The volume of a solid of revolution around the x-axis can be found using the Disk Method. The formula for this method is:
$$V = \int_{a}^{b} \pi [R(x)]^2 dx$$
where $$R(x)$$ is the radius of a typical disk and $$[a, b]$$ are the limits of integration along the x-axis.
From our region definition, the x-values range from $$0$$ to $$2$$. So, our limits of integration are $$a=0$$ and $$b=2$$.

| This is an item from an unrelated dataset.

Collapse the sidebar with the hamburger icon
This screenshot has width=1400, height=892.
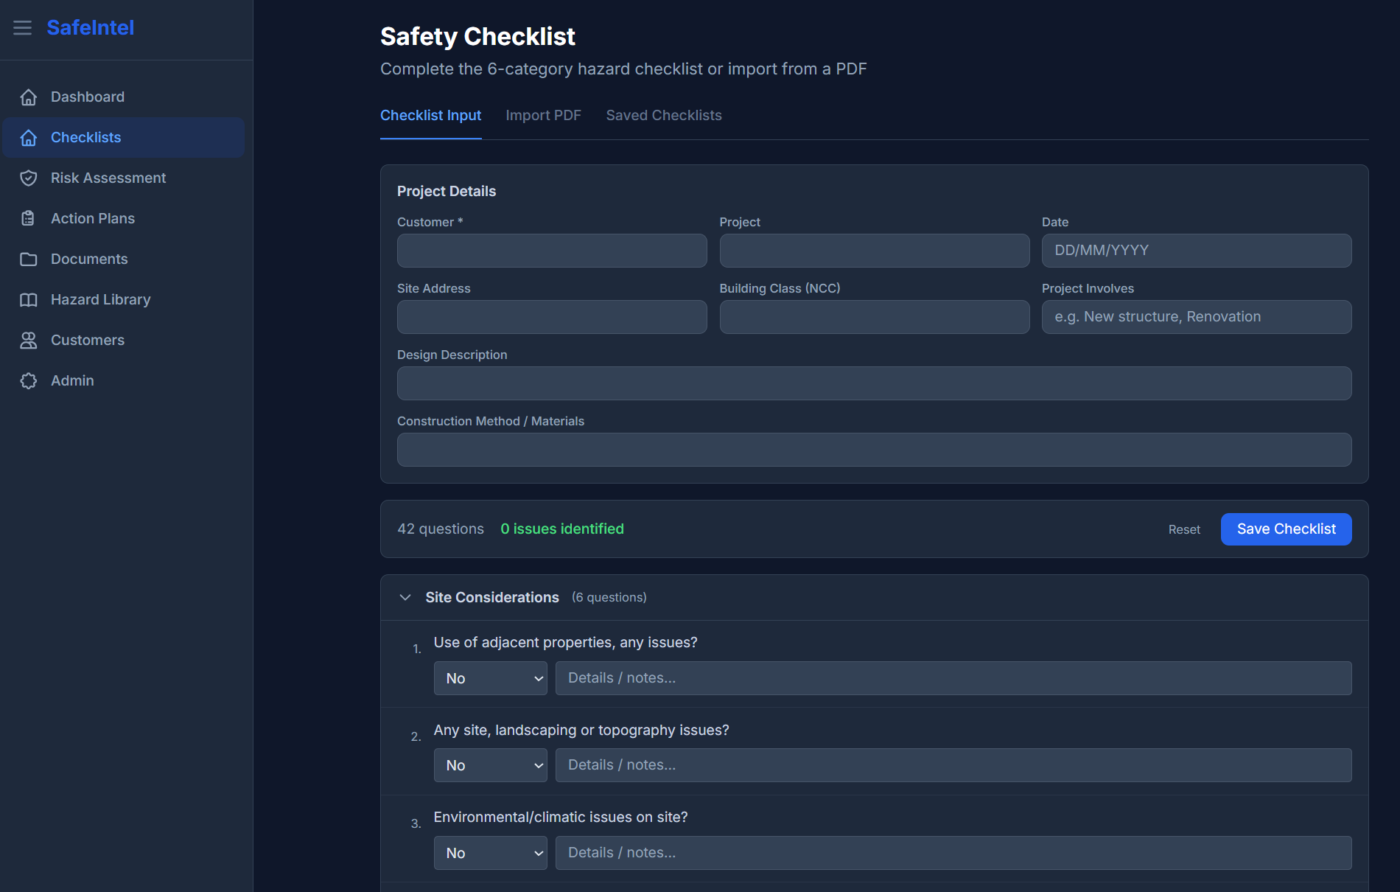pos(22,28)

Substituting $$R(x) = 2-x$$ into the formula, we get:
$$V = \int_{0}^{2} \pi (2-x)^2 dx$$

**step5** Evaluating the integral to find the volume

Now, we proceed to evaluate the definite integral:
$$V = \pi \int_{0}^{2} (2-x)^2 dx$$
First, we expand the term $$(2-x)^2$$:
$$(2-x)^2 = (2)^2 - 2(2)(x) + (x)^2 = 4 - 4x + x^2$$
Substitute this back into the integral:
$$V = \pi \int_{0}^{2} (4 - 4x + x^2) dx$$
Next, we find the antiderivative of each term:
The antiderivative of $$4$$ is $$4x$$.
The antiderivative of $$-4x$$ is $$-4 \frac{x^2}{2} = -2x^2$$.
The antiderivative of $$x^2$$ is $$\frac{x^3}{3}$$.
So, the antiderivative of $$(4 - 4x + x^2)$$ is $$4x - 2x^2 + \frac{x^3}{3}$$.
Now, we evaluate this antiderivative from the lower limit $$0$$ to the upper limit $$2$$:
$$V = \pi \left[ 4x - 2x^2 + \frac{x^3}{3} \right]_{0}^{2}$$
Substitute the upper limit ($$x=2$$) and subtract the result of substituting the lower limit ($$x=0$$):
$$V = \pi \left[ \left( 4(2) - 2(2)^2 + \frac{(2)^3}{3} \right) - \left( 4(0) - 2(0)^2 + \frac{(0)^3}{3} \right) \right]$$
$$V = \pi \left[ \left( 8 - 2(4) + \frac{8}{3} \right) - (0 - 0 + 0) \right]$$
$$V = \pi \left[ \left( 8 - 8 + \frac{8}{3} \right) - 0 \right]$$
$$V = \pi \left[ \frac{8}{3} \right]$$
$$V = \frac{8\pi}{3}$$
The volume of the solid obtained by revolving the region is $$\frac{8\pi}{3}$$ cubic units.